Bladt Industries A/S
- Website type: Joint-stock company
- Founded: 1965; 61 years ago (as Jørgen Bladt A/S)
- Headquarters: Aalborg
- Founder: Jørgen Bladt
- Key people: Anders Søe-Jensen CEO, COO Peter Rindebæk
- Industry: Offshore wind, oil & gas, infrastructure
- Revenue: ▲$450m (2013) $109m (2010)
- Net income: $116m (2010)
- Employees: 800 (2016) 700 (2014) 293 (2010)
- Parent: CS Wind (2023–present);
- Subsidiaries: Bladt Industries Offshore Wind Germany GmbH (100%) and Bladt Industries Polska Sp. zo.o (70%)
- Website: Bladt Industries website

= Bladt Industries =

International steel contractor

Bladt Industries A/S is an international steel contractor specialising in large-scale and highly complex steel structures. It operate within three key areas of business providing steel solutions for the wind and renewable energy sector, for the oil and gas industry and for infrastructure.
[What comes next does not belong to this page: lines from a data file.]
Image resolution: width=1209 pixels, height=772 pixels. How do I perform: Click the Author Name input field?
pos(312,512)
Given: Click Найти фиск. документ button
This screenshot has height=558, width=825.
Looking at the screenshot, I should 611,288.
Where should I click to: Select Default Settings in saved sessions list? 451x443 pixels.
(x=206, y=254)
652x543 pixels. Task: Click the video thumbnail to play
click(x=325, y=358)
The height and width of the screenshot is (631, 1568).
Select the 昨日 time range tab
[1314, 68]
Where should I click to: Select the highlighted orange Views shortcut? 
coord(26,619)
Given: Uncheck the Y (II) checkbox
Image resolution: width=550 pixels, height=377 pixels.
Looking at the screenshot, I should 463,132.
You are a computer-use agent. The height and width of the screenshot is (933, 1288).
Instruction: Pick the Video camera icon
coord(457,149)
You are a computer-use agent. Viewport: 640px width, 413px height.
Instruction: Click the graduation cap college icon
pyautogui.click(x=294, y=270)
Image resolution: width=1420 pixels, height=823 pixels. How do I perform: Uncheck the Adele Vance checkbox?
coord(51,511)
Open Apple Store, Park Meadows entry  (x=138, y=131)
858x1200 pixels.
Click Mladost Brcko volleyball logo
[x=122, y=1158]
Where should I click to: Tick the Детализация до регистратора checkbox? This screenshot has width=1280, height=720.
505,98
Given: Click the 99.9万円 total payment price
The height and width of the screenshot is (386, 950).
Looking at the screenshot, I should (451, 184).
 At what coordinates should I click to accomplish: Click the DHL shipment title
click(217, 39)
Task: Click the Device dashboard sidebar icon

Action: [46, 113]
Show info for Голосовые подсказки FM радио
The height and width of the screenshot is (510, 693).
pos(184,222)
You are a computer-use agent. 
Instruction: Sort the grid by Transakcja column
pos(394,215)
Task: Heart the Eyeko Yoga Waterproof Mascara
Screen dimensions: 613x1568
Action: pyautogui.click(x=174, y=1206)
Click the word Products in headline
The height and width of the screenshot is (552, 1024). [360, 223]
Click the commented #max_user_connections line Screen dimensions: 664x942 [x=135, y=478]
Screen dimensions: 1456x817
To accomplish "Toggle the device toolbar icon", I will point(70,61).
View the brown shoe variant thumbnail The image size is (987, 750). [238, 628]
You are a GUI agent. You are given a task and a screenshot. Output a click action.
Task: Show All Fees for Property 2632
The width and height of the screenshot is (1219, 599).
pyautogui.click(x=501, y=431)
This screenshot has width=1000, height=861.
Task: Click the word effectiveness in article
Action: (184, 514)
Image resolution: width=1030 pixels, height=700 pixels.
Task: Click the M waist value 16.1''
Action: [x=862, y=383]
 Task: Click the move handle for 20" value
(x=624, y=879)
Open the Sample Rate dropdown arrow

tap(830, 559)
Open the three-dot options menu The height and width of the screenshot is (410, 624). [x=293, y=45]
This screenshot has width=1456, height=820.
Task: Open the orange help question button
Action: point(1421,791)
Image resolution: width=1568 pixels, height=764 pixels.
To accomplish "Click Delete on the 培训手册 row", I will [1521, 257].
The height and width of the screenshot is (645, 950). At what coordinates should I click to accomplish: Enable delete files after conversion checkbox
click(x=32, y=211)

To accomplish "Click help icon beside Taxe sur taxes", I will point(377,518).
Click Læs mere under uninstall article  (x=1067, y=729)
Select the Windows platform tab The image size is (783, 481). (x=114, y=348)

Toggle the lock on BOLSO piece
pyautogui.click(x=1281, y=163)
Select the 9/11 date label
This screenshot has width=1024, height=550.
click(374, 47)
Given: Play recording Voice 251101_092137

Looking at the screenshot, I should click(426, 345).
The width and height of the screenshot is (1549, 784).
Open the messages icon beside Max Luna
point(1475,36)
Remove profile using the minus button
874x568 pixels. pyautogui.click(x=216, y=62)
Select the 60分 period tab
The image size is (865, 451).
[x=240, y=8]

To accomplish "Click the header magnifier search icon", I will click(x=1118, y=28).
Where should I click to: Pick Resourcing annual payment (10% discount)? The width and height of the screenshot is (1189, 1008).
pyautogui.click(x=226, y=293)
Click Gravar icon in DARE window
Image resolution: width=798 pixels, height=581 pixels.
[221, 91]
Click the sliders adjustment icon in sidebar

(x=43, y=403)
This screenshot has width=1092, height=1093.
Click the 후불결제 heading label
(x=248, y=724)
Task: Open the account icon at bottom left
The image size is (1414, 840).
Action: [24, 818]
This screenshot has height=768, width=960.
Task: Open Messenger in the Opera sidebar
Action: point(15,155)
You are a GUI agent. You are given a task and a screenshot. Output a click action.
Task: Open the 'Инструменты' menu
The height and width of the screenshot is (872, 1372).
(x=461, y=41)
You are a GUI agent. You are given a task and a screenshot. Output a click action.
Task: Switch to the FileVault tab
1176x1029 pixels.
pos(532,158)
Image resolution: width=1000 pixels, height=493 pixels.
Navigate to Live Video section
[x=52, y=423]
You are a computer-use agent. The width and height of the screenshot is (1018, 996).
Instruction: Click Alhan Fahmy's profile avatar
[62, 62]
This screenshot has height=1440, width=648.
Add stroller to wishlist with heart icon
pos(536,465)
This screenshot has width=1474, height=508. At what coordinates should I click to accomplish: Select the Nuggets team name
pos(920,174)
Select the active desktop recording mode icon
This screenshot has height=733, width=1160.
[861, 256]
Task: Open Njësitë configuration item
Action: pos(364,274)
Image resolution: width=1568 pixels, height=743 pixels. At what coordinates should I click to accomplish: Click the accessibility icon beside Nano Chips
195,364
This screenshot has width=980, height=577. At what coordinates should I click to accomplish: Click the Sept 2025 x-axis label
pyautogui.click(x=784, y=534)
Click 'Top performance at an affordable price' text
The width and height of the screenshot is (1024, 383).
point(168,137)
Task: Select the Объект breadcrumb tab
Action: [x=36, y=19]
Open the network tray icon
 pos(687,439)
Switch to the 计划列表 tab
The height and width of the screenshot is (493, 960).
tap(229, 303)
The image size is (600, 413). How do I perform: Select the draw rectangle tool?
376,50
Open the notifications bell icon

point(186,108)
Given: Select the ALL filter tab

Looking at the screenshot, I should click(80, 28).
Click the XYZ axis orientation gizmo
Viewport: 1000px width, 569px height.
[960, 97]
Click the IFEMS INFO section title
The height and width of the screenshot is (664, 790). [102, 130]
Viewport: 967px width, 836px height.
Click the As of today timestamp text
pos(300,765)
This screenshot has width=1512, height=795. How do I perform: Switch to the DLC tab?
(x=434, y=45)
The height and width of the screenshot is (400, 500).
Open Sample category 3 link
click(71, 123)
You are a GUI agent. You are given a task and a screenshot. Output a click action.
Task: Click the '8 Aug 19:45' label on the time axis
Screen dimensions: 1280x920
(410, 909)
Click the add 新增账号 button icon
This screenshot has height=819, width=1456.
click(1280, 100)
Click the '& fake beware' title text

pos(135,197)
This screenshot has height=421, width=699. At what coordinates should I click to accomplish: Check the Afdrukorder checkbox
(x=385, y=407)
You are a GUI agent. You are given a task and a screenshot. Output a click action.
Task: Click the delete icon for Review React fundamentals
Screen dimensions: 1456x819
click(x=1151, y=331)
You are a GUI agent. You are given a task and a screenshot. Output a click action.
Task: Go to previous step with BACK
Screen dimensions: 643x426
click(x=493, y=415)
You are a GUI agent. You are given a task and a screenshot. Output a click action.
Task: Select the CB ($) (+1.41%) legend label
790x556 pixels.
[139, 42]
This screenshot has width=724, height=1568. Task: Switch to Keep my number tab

Established in 1965 as Jørgen Bladt A/S, the company has contributed to several of the world's largest wind farms and oil and gas projects. Their range of products includes foundations and substations for offshore wind turbine projects, suctions anchors, topsides and jackets for oil and gas projects, as well as buildings, bridges and harbour structures for infrastructural projects.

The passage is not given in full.